Both my teens have kept none of their primary friends in their main group of socialising. They’ve found people with whom they share more in common and I think that’s normal. I’m still friends with some of the mums from baby group all those years ago because those are friends I choose. My dc didn’t.

I can imagine it’s all a shock, but your dc will quickly make new friends at school as they would have anyway. It’s up to you if you want to keep your friendships with the mums going.

Dithyramb · 16/04/2023 09:41

Don’t be silly, OP. Are you actually saying that you didn’t move away because your friends told you not to, and now you feel they ‘owe’ you to send their children to whatever school yours will attend, because you thought there was some kind of ‘contract’?

Saz12 · 16/04/2023 09:41

Posted too soon! But basing your decisions on your freinds needs was never going to work out. They were probably just expressing that theyd rrally miss you and not likibg the change, rather than promising your dc would be together all through school.

MzHz · 16/04/2023 09:42

Move out of London!

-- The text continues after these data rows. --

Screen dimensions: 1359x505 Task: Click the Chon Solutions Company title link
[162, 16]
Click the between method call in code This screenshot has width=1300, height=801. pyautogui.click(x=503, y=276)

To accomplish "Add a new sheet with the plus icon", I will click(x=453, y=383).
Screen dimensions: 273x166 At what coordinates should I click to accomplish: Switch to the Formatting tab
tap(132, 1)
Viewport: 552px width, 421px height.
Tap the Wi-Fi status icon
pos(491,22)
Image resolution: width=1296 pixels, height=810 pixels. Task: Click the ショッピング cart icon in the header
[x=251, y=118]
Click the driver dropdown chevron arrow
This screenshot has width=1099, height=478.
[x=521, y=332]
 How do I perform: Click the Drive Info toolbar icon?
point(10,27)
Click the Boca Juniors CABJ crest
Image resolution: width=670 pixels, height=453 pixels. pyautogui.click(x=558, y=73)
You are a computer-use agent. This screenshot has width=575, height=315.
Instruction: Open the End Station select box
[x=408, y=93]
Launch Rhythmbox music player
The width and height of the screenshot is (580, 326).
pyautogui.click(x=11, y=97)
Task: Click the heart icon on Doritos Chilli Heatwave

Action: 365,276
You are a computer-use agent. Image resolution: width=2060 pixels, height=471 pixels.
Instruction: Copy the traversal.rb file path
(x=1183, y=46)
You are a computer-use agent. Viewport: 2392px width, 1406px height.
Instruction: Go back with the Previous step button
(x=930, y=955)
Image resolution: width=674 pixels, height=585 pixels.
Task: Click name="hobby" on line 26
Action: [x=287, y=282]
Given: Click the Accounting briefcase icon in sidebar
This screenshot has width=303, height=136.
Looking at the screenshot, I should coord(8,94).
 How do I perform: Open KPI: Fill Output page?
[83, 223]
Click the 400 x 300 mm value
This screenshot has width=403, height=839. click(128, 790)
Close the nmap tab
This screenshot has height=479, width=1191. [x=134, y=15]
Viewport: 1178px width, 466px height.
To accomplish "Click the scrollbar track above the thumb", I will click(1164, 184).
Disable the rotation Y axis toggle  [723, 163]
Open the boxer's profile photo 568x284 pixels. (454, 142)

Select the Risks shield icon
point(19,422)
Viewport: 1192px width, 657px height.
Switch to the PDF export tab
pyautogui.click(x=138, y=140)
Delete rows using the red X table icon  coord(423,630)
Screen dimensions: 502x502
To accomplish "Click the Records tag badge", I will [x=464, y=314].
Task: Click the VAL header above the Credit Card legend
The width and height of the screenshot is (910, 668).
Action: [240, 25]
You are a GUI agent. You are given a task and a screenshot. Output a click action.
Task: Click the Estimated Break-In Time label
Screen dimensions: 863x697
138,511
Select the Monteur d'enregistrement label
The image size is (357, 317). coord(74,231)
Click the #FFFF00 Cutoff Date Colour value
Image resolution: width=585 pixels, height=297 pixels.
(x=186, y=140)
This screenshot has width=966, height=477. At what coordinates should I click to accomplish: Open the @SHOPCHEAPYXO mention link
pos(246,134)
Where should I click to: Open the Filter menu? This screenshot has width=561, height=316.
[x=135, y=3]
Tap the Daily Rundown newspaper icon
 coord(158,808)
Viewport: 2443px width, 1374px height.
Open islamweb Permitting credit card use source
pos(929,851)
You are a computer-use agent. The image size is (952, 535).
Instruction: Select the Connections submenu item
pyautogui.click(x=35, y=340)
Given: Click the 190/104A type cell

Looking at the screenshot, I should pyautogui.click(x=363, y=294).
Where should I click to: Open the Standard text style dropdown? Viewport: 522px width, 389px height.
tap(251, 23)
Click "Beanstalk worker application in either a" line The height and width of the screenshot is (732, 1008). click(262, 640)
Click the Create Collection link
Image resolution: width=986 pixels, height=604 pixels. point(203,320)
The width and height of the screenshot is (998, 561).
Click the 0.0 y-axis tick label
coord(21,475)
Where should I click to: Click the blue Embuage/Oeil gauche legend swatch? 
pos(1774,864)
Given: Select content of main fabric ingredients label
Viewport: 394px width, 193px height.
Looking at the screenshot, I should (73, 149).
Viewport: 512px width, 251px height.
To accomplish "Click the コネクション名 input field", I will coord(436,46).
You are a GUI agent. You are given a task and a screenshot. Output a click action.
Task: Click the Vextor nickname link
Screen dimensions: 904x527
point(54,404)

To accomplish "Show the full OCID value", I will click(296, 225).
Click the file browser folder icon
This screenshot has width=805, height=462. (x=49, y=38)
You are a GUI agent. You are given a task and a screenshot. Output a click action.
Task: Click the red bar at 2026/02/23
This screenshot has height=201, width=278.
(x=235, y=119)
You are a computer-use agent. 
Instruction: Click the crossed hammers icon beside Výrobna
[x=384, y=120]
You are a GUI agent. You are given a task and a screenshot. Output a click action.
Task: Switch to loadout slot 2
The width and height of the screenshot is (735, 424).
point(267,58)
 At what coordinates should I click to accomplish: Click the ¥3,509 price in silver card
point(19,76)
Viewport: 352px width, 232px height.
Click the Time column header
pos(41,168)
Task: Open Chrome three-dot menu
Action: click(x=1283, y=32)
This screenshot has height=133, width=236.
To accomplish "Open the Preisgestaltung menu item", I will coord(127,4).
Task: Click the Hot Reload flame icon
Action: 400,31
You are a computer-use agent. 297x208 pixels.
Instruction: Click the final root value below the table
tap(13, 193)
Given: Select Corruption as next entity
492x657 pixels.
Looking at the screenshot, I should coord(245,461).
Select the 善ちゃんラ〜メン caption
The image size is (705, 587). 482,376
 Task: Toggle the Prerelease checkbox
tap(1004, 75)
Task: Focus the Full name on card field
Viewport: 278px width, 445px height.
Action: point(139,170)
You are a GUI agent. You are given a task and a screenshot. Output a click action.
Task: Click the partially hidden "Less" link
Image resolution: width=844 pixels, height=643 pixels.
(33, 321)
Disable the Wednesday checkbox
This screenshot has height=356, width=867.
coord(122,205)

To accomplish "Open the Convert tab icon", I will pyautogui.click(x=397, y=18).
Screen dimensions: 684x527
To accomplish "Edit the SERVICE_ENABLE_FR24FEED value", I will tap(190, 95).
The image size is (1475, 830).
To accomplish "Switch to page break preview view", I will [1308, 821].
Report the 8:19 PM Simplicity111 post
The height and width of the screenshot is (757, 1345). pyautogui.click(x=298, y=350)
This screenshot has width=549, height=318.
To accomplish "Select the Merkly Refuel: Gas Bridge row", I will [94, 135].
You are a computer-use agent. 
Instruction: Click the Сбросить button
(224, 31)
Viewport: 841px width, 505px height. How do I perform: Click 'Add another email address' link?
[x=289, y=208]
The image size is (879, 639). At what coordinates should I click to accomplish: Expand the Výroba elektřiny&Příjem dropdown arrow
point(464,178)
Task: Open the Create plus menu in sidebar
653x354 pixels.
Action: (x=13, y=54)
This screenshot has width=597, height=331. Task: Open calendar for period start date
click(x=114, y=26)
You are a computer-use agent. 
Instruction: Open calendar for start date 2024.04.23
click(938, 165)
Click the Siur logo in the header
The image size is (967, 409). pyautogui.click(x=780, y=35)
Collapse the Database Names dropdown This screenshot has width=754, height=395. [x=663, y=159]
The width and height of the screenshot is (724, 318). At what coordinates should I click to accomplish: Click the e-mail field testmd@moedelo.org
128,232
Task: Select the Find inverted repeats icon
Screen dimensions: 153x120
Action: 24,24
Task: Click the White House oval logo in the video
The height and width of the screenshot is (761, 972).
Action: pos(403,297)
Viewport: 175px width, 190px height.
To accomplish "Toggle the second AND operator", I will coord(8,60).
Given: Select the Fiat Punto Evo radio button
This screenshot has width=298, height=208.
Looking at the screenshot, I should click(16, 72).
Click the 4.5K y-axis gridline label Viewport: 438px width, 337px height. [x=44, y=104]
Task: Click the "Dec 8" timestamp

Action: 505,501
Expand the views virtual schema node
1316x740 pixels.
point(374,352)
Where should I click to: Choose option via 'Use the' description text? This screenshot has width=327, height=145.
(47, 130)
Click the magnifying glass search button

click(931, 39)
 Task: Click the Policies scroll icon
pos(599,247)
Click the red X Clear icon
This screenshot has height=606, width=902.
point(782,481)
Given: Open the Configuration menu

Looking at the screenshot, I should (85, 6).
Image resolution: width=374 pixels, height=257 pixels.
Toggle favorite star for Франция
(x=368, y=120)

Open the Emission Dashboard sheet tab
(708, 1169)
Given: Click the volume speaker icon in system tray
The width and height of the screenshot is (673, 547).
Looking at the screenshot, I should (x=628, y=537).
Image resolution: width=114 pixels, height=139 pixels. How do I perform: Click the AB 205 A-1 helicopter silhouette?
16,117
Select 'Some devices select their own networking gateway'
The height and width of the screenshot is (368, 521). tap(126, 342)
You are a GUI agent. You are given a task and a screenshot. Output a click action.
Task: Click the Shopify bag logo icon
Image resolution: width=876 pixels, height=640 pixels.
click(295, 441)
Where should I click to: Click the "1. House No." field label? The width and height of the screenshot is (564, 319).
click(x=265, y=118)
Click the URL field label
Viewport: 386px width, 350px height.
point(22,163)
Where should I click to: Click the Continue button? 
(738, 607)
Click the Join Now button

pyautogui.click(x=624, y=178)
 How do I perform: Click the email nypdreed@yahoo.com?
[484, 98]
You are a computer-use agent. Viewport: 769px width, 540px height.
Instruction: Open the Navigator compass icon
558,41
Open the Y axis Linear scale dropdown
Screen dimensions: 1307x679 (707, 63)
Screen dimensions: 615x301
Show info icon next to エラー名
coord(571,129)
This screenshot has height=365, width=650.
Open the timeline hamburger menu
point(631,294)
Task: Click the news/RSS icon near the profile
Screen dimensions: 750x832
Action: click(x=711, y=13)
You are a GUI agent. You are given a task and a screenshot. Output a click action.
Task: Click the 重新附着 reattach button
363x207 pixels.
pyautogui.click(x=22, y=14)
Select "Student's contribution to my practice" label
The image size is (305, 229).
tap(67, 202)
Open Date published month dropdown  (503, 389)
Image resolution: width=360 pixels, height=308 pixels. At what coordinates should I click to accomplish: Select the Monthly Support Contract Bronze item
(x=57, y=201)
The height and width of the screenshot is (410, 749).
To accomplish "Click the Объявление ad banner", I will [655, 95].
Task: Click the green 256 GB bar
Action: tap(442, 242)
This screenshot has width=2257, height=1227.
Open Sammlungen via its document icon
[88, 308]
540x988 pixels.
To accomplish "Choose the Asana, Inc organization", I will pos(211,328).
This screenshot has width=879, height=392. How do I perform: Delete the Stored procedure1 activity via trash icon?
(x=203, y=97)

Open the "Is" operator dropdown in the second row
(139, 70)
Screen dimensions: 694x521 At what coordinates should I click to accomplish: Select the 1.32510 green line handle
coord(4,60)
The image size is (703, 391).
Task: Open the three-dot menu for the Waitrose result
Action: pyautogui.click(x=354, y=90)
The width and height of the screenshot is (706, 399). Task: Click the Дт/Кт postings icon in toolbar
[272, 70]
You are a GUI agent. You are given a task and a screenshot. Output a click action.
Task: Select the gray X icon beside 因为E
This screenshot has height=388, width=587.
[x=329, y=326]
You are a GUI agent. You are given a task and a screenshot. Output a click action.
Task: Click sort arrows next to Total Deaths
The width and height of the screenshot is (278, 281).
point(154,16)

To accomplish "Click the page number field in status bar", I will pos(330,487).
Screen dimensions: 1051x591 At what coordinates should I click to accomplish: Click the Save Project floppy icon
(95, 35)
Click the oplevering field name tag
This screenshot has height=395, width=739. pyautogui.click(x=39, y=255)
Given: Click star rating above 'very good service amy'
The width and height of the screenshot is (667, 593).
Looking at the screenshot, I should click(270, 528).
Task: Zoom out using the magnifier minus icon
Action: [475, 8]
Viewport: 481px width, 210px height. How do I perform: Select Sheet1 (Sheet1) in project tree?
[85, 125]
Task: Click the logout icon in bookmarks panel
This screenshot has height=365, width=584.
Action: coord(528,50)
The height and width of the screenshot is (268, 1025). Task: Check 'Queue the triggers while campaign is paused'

You’ll make loads of money on the property, enough to fund really good school education for your kids - if indeed you’d even need it!

we weren’t in London, but my parents moved us when I got to secondary level because they could not afford to sent both of us, so we moved to where the schools were a lot better

dryingstuff · 16/04/2023 09:42

@hettie I've been reading about some bulge years & the distance offered have really shrunk. some parents leaving school this summer haven't got places they expected as in past yrs they would have.

I'm fine with my dc going to state & private was never an option because I can't afford it.

OP posts:
Heronwatcher · 16/04/2023 09:43

Look, things can change, maybe they looked around the state schools and had worries, as others have said

dryingstuff · 16/04/2023 09:43

moving had pros and cons. I would have had more school options but leaving family, friends and community is quite hard or maybe i'm wrong to think that.

OP posts:
MzHz · 16/04/2023 09:44

And in my experience if the parents send their kids to another school or private school they won’t invite your kids to join them, they all tend to hurl themselves into the private school life

HiddenGiraffes · 16/04/2023 09:44

Not sure why you are getting a hard time from some posters. Yes, it probably wasn't a malicious plot and they probably felt awkward telling you after their previous comments. They should have, though. The one who is moving should certainly have mentioned it.